== Activity ==
Go through the entries below from the first line and transcribe each one exactly, ending with the line that contains "Open the Activity".

═════ Input data ═════

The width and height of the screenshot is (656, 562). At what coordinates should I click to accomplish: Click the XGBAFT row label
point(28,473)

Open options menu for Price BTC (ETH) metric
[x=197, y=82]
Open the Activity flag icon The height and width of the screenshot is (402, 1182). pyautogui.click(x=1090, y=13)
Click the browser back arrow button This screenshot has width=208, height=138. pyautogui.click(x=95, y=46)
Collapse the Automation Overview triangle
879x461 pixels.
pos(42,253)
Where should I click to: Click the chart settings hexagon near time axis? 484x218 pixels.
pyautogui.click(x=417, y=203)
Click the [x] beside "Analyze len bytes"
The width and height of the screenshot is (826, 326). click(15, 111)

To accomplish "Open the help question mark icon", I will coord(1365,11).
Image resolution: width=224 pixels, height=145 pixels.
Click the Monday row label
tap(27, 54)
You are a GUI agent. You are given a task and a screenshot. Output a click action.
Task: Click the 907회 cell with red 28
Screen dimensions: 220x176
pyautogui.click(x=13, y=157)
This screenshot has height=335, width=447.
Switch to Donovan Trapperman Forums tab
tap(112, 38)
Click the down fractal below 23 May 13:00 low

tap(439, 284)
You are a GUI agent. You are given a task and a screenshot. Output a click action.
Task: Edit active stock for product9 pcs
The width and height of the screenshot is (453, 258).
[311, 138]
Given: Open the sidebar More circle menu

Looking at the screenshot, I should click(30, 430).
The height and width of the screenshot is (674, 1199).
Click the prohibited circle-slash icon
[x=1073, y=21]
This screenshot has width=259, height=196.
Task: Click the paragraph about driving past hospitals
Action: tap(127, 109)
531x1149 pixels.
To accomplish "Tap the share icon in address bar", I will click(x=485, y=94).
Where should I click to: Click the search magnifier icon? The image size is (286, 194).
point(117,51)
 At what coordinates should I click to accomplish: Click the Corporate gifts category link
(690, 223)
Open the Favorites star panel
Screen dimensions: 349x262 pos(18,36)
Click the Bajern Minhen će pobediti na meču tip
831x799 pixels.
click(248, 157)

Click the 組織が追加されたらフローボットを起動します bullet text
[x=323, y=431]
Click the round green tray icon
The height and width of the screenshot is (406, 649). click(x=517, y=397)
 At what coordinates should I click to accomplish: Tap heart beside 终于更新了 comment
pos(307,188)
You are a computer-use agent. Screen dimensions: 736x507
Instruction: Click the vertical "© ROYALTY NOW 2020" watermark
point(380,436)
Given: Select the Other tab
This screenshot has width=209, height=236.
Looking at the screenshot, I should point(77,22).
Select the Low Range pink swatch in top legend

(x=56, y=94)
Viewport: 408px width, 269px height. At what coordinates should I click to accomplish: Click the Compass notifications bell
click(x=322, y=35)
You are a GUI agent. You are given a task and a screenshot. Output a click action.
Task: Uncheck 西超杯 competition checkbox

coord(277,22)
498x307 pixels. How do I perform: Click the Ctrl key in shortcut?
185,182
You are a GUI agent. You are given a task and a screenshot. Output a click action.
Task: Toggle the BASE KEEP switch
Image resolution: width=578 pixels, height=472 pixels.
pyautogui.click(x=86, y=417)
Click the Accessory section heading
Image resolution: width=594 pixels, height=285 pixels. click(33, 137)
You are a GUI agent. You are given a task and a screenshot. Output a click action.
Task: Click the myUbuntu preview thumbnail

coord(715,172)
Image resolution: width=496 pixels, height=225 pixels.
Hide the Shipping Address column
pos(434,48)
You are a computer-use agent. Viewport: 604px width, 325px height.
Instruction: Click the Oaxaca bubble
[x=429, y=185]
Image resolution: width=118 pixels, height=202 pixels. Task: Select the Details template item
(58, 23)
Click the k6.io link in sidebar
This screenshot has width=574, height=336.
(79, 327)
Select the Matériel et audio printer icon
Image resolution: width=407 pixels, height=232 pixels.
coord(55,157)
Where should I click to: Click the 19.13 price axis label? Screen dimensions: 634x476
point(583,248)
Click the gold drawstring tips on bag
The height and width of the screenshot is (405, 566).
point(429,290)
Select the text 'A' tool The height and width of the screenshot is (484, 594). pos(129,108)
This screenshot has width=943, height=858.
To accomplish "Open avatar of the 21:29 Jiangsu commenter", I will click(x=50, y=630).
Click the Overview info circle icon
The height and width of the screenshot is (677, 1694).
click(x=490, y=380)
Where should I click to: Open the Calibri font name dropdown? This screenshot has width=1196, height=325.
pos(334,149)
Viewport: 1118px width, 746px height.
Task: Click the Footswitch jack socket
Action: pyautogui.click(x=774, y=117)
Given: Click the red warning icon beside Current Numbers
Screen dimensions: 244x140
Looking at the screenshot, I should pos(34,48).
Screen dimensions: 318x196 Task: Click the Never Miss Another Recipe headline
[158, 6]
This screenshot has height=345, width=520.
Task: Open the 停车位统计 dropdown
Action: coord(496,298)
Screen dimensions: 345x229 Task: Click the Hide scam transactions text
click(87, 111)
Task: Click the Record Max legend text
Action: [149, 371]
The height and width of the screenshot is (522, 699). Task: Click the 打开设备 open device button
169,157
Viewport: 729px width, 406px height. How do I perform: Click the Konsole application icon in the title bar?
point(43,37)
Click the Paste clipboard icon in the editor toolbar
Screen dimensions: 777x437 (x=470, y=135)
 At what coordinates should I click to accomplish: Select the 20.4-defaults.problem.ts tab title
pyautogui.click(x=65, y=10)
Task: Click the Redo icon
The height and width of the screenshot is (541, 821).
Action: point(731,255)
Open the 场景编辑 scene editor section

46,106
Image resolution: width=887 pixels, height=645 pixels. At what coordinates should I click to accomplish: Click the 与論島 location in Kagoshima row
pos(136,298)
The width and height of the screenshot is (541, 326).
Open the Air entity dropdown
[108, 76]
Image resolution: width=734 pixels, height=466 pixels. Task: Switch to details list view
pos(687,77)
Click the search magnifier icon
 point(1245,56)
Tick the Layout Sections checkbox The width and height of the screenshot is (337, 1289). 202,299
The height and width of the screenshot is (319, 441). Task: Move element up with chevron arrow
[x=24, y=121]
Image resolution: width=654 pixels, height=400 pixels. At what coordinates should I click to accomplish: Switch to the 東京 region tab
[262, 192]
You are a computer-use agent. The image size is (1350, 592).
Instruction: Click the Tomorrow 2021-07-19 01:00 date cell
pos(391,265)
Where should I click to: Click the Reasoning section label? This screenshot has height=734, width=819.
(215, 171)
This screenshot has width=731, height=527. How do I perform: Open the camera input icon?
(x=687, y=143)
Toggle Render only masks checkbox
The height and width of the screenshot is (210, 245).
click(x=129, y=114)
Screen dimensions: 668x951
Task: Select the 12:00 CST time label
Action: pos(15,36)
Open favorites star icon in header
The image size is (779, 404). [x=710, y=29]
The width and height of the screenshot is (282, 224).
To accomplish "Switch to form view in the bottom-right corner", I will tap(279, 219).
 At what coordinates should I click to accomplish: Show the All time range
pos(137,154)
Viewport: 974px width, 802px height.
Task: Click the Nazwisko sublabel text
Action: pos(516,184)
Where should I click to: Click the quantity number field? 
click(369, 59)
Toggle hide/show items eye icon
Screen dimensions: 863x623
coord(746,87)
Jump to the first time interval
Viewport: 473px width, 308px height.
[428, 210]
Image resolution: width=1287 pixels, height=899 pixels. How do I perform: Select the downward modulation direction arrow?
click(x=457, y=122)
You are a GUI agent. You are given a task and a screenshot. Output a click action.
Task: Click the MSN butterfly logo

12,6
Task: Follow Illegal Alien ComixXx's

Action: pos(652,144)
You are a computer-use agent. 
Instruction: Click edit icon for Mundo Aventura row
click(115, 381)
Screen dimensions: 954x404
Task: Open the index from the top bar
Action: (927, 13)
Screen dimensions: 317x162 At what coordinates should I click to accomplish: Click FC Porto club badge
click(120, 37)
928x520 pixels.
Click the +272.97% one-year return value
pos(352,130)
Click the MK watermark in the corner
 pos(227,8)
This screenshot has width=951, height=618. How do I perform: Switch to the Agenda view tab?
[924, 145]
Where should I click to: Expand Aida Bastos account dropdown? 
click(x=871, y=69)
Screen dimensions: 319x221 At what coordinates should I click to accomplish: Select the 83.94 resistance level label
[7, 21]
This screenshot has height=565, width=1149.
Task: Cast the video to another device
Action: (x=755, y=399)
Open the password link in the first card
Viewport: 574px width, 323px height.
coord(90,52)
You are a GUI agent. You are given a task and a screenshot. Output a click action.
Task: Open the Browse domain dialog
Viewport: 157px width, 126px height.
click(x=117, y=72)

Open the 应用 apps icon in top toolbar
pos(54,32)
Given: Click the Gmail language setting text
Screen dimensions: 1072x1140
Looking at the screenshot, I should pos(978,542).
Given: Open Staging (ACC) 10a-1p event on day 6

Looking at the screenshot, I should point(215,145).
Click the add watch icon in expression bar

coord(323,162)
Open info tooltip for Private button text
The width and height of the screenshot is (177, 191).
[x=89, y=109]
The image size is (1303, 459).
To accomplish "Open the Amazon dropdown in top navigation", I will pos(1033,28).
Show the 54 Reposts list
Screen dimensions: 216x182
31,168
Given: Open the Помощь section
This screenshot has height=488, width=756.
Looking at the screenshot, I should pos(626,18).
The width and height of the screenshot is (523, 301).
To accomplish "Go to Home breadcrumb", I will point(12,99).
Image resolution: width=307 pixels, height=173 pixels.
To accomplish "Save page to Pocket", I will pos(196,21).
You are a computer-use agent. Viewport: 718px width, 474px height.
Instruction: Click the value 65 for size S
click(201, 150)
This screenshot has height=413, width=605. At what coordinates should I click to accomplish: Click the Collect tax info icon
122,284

═════

== Exercise output ==
The width and height of the screenshot is (656, 562). At what coordinates should I click to accomplish: Click the XGBAFT row label
point(28,473)

Open options menu for Price BTC (ETH) metric
[x=197, y=82]
Open the Activity flag icon The height and width of the screenshot is (402, 1182). pyautogui.click(x=1090, y=13)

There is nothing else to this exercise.